Una soluzione che piace anche a Franco Capra, sindaco di Claviere e capogruppo di minoranza in Comunità montana: «Questo accorpamento è anomalo e credo che un ragionamento vada fatto, perché esistono delle oggettive difficoltà di gestione. Cosa centra Avigliana con Claviere? Nessuno dice che uno è meglio dell'altro, semplicemente sono realtà troppo diverse fra loro. Unire la parte alta della val Chisone e della val Sangone con l'alta valle Susa poteva avere un senso. E poi se si chiama Comunità montana, montana dev'essere: credo sia necessario trovare delle soluzioni anzitutto a tutela dei comuni».

 

Daniela Ruffino, sindaca Pdl di Giaveno, annuncia già di voler chiedere a Cota un incontro in cui affrontare la questione delle Comunità montane e in particolare di questa maxi Comunità, facen­dosi portavoce dei disagi della val Sangone e di tutti i 19 comuni che sono all'opposizione: «Mi pare evidente che la legge di riordino non è stata ben pensata: gli stanziamenti per un ente così grande sono insufficienti e quei pochi che ci sono vengono gestiti male da questa maggioranza, con scelte politiche che mirano ad affossarci. Vogliamo chiedere al presidente un incontro per fargli presente la situazione di questa Comunità, che così com'è non funziona. Sentire­mo cosa ci dirà e di lì vedremo se e come muoverci».

 

Ma secondo Antonio Ferrentino, sindaco di Sant'Antonino e per 10 anni presidente della bassa valle, è anzitutto la classe politi­ca valsusina che deve recitare il "mea culpa" se oggi si ritrova un ente così grande e così difficile da gestire: «Continuo a credere che questo accorpamento sia stato un errore storico, ma la colpa è anche nostra: se a suo tempo i sindaci di alta e bassa valle si fossero messi d'accordo per creare un unico ente, oggi non ci sarebbero tutte queste difficoltà. Invece l'alta valle, confidando di rimanere autonoma, ha rifiutato questa soluzione che continuo a credere sia la più logica.
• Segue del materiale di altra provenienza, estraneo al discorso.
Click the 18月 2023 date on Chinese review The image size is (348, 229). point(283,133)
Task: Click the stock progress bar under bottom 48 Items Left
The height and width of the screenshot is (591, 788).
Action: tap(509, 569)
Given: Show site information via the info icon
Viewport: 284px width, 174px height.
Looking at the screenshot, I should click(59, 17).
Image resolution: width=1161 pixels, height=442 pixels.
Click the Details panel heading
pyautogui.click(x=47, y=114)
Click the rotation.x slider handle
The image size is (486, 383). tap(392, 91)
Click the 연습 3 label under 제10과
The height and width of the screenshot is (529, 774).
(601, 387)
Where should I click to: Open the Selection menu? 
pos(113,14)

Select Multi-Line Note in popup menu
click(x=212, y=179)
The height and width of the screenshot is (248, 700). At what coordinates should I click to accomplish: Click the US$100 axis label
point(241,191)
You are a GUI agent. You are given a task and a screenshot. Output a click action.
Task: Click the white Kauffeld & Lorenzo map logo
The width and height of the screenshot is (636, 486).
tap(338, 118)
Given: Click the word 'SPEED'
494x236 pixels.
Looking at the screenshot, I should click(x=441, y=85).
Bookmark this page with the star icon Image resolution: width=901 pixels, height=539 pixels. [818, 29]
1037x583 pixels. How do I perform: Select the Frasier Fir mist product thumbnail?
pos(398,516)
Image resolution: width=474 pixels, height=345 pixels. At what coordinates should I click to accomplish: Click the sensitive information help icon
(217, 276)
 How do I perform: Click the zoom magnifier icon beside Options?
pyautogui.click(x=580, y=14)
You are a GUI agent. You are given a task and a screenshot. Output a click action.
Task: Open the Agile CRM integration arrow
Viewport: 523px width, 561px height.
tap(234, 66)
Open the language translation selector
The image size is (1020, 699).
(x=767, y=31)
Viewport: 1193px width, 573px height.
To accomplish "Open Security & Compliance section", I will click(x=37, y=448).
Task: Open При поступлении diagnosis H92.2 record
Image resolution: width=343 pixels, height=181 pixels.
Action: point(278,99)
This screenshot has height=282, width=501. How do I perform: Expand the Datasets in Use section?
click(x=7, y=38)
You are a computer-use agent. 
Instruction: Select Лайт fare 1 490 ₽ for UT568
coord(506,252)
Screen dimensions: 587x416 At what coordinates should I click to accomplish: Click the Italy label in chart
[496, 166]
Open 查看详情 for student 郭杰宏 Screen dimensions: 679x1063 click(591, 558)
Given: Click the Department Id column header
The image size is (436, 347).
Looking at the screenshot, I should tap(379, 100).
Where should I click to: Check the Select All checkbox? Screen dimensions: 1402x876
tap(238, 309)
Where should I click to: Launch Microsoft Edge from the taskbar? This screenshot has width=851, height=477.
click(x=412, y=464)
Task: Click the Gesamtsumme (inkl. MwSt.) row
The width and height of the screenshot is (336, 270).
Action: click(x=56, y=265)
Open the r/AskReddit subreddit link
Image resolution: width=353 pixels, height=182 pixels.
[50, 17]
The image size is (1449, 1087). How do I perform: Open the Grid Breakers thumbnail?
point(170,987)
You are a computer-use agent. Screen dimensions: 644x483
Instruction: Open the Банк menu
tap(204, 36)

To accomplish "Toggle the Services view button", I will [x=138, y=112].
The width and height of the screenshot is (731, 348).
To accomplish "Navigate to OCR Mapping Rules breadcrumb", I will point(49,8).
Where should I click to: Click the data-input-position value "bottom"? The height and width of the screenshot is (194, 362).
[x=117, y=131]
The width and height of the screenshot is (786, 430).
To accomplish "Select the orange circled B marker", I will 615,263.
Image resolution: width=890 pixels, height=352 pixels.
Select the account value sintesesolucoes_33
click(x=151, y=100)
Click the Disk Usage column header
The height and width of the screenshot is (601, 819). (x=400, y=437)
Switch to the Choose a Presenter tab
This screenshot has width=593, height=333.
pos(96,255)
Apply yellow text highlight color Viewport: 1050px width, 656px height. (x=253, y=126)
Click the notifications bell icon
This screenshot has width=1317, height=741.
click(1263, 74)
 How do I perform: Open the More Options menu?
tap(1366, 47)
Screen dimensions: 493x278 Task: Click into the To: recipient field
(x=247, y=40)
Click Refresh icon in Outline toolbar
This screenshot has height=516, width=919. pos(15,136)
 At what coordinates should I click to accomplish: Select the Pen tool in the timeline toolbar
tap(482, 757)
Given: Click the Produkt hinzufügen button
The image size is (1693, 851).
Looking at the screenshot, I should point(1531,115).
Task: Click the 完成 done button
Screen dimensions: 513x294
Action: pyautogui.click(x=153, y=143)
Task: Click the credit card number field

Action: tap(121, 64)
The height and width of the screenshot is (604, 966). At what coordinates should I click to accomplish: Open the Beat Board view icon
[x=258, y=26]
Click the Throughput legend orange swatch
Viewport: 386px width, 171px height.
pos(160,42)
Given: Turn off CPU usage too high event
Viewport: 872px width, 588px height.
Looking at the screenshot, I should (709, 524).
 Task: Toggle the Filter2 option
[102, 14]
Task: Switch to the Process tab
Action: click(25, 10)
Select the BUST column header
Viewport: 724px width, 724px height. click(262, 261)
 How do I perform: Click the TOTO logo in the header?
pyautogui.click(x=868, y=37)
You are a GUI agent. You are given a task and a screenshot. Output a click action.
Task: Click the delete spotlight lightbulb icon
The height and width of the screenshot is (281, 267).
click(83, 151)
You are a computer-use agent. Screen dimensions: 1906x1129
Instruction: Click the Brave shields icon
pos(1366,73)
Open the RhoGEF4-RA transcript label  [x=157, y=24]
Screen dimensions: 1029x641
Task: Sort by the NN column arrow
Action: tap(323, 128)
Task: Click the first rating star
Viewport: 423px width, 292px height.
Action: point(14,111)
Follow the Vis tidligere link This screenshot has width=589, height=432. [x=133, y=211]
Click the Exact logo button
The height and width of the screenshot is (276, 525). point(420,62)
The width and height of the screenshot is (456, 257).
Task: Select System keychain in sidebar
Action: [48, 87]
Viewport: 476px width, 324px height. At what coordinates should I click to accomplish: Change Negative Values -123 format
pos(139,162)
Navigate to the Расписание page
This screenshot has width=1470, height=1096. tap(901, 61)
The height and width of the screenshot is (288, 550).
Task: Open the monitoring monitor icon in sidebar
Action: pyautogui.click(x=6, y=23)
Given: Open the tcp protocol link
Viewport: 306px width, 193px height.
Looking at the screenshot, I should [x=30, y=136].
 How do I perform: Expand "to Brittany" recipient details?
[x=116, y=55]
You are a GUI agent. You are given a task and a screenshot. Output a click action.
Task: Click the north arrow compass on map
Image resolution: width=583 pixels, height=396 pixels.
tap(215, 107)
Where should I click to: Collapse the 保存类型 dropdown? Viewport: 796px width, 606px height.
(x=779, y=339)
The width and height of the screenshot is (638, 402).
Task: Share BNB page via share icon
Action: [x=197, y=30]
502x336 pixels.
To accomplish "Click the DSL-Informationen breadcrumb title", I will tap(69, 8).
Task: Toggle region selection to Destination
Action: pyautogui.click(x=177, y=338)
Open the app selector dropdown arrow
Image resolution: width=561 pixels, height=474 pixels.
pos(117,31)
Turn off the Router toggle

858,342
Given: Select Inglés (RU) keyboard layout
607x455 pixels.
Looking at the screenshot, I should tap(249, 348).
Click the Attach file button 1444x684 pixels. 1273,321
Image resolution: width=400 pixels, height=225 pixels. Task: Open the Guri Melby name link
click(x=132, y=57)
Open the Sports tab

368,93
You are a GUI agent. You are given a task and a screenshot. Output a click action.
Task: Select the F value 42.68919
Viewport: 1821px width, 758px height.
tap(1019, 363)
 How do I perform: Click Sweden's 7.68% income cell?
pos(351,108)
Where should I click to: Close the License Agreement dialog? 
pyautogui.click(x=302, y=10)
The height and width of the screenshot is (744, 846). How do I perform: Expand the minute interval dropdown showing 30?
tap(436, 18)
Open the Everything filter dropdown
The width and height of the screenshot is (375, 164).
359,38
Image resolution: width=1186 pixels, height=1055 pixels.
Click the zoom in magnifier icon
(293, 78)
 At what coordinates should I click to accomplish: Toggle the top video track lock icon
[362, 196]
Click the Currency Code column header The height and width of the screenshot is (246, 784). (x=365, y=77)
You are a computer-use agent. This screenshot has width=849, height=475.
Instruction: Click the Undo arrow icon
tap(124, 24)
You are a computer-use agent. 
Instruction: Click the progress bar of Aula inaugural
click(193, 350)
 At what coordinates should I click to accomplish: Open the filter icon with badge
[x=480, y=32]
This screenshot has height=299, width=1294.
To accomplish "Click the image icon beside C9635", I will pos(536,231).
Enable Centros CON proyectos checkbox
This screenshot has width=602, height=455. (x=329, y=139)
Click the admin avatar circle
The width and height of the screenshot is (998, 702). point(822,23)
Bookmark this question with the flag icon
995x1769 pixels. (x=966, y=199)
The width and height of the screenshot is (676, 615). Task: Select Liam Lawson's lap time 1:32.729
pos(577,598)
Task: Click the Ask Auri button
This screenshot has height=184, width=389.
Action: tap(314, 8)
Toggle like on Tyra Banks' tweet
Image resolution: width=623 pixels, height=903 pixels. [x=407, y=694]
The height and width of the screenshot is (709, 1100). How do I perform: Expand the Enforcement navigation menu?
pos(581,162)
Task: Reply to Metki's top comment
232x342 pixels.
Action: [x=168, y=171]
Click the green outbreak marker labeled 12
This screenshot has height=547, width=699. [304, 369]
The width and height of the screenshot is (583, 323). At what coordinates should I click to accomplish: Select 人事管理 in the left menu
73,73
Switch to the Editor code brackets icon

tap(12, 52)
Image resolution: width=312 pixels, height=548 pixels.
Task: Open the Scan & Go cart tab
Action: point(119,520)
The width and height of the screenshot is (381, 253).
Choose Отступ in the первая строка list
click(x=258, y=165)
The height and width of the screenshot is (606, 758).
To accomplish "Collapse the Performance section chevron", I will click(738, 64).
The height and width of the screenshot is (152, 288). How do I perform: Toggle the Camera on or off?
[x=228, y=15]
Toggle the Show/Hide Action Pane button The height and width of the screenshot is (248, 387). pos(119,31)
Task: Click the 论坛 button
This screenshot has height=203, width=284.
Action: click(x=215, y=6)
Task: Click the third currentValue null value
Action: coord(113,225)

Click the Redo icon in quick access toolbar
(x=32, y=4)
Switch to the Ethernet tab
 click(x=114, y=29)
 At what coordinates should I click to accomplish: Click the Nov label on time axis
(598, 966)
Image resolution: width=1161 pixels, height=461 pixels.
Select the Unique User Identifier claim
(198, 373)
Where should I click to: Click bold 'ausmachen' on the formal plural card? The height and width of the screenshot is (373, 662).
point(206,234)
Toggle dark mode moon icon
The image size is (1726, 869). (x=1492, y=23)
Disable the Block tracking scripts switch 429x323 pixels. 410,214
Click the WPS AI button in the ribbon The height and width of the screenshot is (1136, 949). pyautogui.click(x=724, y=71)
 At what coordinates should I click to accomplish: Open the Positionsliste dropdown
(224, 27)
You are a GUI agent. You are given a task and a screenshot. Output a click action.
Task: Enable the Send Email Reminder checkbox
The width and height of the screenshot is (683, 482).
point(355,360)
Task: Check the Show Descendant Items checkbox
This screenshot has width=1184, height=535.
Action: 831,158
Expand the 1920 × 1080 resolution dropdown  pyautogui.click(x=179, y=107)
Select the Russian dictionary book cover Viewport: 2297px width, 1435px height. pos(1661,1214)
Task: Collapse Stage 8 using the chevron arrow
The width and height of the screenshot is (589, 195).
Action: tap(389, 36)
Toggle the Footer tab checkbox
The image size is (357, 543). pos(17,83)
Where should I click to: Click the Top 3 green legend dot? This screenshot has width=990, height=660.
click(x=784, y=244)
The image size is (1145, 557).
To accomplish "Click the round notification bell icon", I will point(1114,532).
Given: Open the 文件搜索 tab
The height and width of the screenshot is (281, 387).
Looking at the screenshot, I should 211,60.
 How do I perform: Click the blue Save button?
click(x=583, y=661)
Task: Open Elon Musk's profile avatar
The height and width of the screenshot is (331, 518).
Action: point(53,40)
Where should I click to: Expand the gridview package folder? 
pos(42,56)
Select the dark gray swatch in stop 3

Da Bardonecchia a Caselette abbiamo già un unico sistema di gestione per trasporti, rifiuti e socio assistenza, mentre la val Sangone è di fatto un elemento più estraneo al nostro bacino». Se dunque la giunta regionale decidesse di rivedere la geografia delle Comunità montane, Ferrentino (Sinistra ecologia libertà) sposerebbe subito la soluzione di un ente tutto valsusino. «Non credo però che sia così semplice - confida - la mia vera paura è che prima o poi le Comunità montane vengano chiuse in modo virtuale, togliendo loro i fondi, o definitivo, con un evidente danno per i nostri tenitori».